(Collected data entries)
····················

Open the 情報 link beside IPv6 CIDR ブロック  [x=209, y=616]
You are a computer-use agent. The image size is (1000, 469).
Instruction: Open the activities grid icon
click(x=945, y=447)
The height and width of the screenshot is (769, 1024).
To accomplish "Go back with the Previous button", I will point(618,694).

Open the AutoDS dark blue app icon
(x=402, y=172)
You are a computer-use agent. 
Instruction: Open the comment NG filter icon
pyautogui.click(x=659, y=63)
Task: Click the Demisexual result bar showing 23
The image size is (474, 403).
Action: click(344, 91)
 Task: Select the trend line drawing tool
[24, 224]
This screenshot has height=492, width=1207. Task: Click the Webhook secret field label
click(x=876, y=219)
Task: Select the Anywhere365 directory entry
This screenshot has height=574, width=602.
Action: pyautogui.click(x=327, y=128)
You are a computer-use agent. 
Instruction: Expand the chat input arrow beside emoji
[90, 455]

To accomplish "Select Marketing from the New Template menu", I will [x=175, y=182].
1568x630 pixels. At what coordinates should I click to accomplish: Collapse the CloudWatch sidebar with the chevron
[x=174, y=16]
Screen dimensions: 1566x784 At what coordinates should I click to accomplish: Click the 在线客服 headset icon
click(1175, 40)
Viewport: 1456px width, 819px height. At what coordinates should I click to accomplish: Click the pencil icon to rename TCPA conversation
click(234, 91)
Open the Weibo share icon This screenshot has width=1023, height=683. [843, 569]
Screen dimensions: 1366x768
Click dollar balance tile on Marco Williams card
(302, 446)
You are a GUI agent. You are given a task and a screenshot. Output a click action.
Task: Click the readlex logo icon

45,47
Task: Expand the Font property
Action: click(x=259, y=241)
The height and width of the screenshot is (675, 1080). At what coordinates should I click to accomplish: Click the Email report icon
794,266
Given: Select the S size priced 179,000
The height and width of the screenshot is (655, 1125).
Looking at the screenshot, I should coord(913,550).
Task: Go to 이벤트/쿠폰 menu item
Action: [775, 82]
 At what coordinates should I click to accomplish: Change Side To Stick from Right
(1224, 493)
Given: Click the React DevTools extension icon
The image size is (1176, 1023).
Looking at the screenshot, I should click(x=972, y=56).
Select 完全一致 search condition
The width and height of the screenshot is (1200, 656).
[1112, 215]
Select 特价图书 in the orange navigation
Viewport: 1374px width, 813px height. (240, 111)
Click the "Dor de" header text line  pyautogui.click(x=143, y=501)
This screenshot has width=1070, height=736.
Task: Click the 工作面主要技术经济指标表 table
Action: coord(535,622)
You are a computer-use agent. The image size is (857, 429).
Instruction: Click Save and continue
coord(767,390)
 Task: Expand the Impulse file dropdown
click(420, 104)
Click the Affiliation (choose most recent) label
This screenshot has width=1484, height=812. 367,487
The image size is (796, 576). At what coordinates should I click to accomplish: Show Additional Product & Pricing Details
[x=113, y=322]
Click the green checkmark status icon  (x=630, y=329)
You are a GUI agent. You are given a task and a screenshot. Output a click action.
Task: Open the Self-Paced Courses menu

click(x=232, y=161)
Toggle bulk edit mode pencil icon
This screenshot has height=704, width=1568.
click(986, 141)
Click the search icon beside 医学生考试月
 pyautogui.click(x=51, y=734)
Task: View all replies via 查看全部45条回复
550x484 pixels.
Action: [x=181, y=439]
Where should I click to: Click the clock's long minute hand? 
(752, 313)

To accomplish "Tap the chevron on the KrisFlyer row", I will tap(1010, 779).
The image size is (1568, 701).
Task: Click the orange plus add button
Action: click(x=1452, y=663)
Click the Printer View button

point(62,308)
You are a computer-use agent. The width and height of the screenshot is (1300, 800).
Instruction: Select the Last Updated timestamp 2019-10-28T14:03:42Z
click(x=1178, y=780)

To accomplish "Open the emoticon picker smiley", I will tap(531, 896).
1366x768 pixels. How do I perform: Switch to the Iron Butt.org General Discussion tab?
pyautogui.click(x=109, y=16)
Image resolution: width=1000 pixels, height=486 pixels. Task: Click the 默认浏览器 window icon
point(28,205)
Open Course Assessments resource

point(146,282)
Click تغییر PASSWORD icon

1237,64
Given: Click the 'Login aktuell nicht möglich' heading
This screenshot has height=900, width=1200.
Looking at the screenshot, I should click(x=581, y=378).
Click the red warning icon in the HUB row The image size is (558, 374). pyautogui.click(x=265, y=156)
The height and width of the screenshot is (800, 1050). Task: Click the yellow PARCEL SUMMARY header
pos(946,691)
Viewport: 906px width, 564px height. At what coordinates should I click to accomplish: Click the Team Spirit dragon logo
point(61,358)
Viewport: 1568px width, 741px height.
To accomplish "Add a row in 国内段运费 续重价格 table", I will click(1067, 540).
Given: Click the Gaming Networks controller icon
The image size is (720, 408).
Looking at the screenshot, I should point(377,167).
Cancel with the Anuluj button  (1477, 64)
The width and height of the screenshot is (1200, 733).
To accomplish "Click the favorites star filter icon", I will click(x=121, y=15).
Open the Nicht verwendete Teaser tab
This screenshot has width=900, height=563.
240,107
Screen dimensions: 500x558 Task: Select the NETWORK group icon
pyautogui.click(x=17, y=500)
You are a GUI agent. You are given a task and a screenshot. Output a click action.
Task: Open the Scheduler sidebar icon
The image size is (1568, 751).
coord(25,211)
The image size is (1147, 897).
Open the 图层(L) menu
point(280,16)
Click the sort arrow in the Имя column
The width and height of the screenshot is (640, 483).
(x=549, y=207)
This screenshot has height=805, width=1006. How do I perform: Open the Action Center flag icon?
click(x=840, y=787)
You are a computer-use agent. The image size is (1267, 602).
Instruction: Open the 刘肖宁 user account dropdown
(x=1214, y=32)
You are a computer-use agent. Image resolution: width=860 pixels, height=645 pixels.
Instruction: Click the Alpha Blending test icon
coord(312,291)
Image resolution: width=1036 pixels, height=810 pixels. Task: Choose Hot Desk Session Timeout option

····················

▸ WHAT IS NEEDED
The only acceptable answer is the full set of entries, repeated exactly.

▸ RESPONSE
Open the 情報 link beside IPv6 CIDR ブロック  [x=209, y=616]
You are a computer-use agent. The image size is (1000, 469).
Instruction: Open the activities grid icon
click(x=945, y=447)
The height and width of the screenshot is (769, 1024).
To accomplish "Go back with the Previous button", I will point(618,694).

Open the AutoDS dark blue app icon
(x=402, y=172)
You are a computer-use agent. 
Instruction: Open the comment NG filter icon
pyautogui.click(x=659, y=63)
Task: Click the Demisexual result bar showing 23
The image size is (474, 403).
Action: click(344, 91)
 Task: Select the trend line drawing tool
[24, 224]
This screenshot has height=492, width=1207. Task: Click the Webhook secret field label
click(x=876, y=219)
Task: Select the Anywhere365 directory entry
This screenshot has height=574, width=602.
Action: pyautogui.click(x=327, y=128)
You are a computer-use agent. 
Instruction: Expand the chat input arrow beside emoji
[90, 455]

To accomplish "Select Marketing from the New Template menu", I will [x=175, y=182].
1568x630 pixels. At what coordinates should I click to accomplish: Collapse the CloudWatch sidebar with the chevron
[x=174, y=16]
Screen dimensions: 1566x784 At what coordinates should I click to accomplish: Click the 在线客服 headset icon
click(1175, 40)
Viewport: 1456px width, 819px height. At what coordinates should I click to accomplish: Click the pencil icon to rename TCPA conversation
click(234, 91)
Open the Weibo share icon This screenshot has width=1023, height=683. [843, 569]
Screen dimensions: 1366x768
Click dollar balance tile on Marco Williams card
(302, 446)
You are a GUI agent. You are given a task and a screenshot. Output a click action.
Task: Click the readlex logo icon

45,47
Task: Expand the Font property
Action: click(x=259, y=241)
The height and width of the screenshot is (675, 1080). At what coordinates should I click to accomplish: Click the Email report icon
794,266
Given: Select the S size priced 179,000
The height and width of the screenshot is (655, 1125).
Looking at the screenshot, I should coord(913,550).
Task: Go to 이벤트/쿠폰 menu item
Action: [775, 82]
 At what coordinates should I click to accomplish: Change Side To Stick from Right
(1224, 493)
Given: Click the React DevTools extension icon
The image size is (1176, 1023).
Looking at the screenshot, I should click(x=972, y=56).
Select 完全一致 search condition
The width and height of the screenshot is (1200, 656).
[1112, 215]
Select 特价图书 in the orange navigation
Viewport: 1374px width, 813px height. (240, 111)
Click the "Dor de" header text line  pyautogui.click(x=143, y=501)
This screenshot has width=1070, height=736.
Task: Click the 工作面主要技术经济指标表 table
Action: coord(535,622)
You are a computer-use agent. The image size is (857, 429).
Instruction: Click Save and continue
coord(767,390)
 Task: Expand the Impulse file dropdown
click(420, 104)
Click the Affiliation (choose most recent) label
This screenshot has width=1484, height=812. 367,487
The image size is (796, 576). At what coordinates should I click to accomplish: Show Additional Product & Pricing Details
[x=113, y=322]
Click the green checkmark status icon  (x=630, y=329)
You are a GUI agent. You are given a task and a screenshot. Output a click action.
Task: Open the Self-Paced Courses menu

click(x=232, y=161)
Toggle bulk edit mode pencil icon
This screenshot has height=704, width=1568.
click(986, 141)
Click the search icon beside 医学生考试月
 pyautogui.click(x=51, y=734)
Task: View all replies via 查看全部45条回复
550x484 pixels.
Action: [x=181, y=439]
Where should I click to: Click the clock's long minute hand? 
(752, 313)

To accomplish "Tap the chevron on the KrisFlyer row", I will tap(1010, 779).
The image size is (1568, 701).
Task: Click the orange plus add button
Action: click(x=1452, y=663)
Click the Printer View button

point(62,308)
You are a computer-use agent. The width and height of the screenshot is (1300, 800).
Instruction: Select the Last Updated timestamp 2019-10-28T14:03:42Z
click(x=1178, y=780)

To accomplish "Open the emoticon picker smiley", I will tap(531, 896).
1366x768 pixels. How do I perform: Switch to the Iron Butt.org General Discussion tab?
pyautogui.click(x=109, y=16)
Image resolution: width=1000 pixels, height=486 pixels. Task: Click the 默认浏览器 window icon
point(28,205)
Open Course Assessments resource

point(146,282)
Click تغییر PASSWORD icon

1237,64
Given: Click the 'Login aktuell nicht möglich' heading
This screenshot has height=900, width=1200.
Looking at the screenshot, I should click(x=581, y=378).
Click the red warning icon in the HUB row The image size is (558, 374). pyautogui.click(x=265, y=156)
The height and width of the screenshot is (800, 1050). Task: Click the yellow PARCEL SUMMARY header
pos(946,691)
Viewport: 906px width, 564px height. At what coordinates should I click to accomplish: Click the Team Spirit dragon logo
point(61,358)
Viewport: 1568px width, 741px height.
To accomplish "Add a row in 国内段运费 续重价格 table", I will click(1067, 540).
Given: Click the Gaming Networks controller icon
The image size is (720, 408).
Looking at the screenshot, I should point(377,167).
Cancel with the Anuluj button  (1477, 64)
The width and height of the screenshot is (1200, 733).
To accomplish "Click the favorites star filter icon", I will click(x=121, y=15).
Open the Nicht verwendete Teaser tab
This screenshot has width=900, height=563.
240,107
Screen dimensions: 500x558 Task: Select the NETWORK group icon
pyautogui.click(x=17, y=500)
You are a GUI agent. You are given a task and a screenshot. Output a click action.
Task: Open the Scheduler sidebar icon
The image size is (1568, 751).
coord(25,211)
The image size is (1147, 897).
Open the 图层(L) menu
point(280,16)
Click the sort arrow in the Имя column
The width and height of the screenshot is (640, 483).
(x=549, y=207)
This screenshot has height=805, width=1006. How do I perform: Open the Action Center flag icon?
click(x=840, y=787)
You are a computer-use agent. The image size is (1267, 602).
Instruction: Open the 刘肖宁 user account dropdown
(x=1214, y=32)
You are a computer-use agent. Image resolution: width=860 pixels, height=645 pixels.
Instruction: Click the Alpha Blending test icon
coord(312,291)
Image resolution: width=1036 pixels, height=810 pixels. Task: Choose Hot Desk Session Timeout option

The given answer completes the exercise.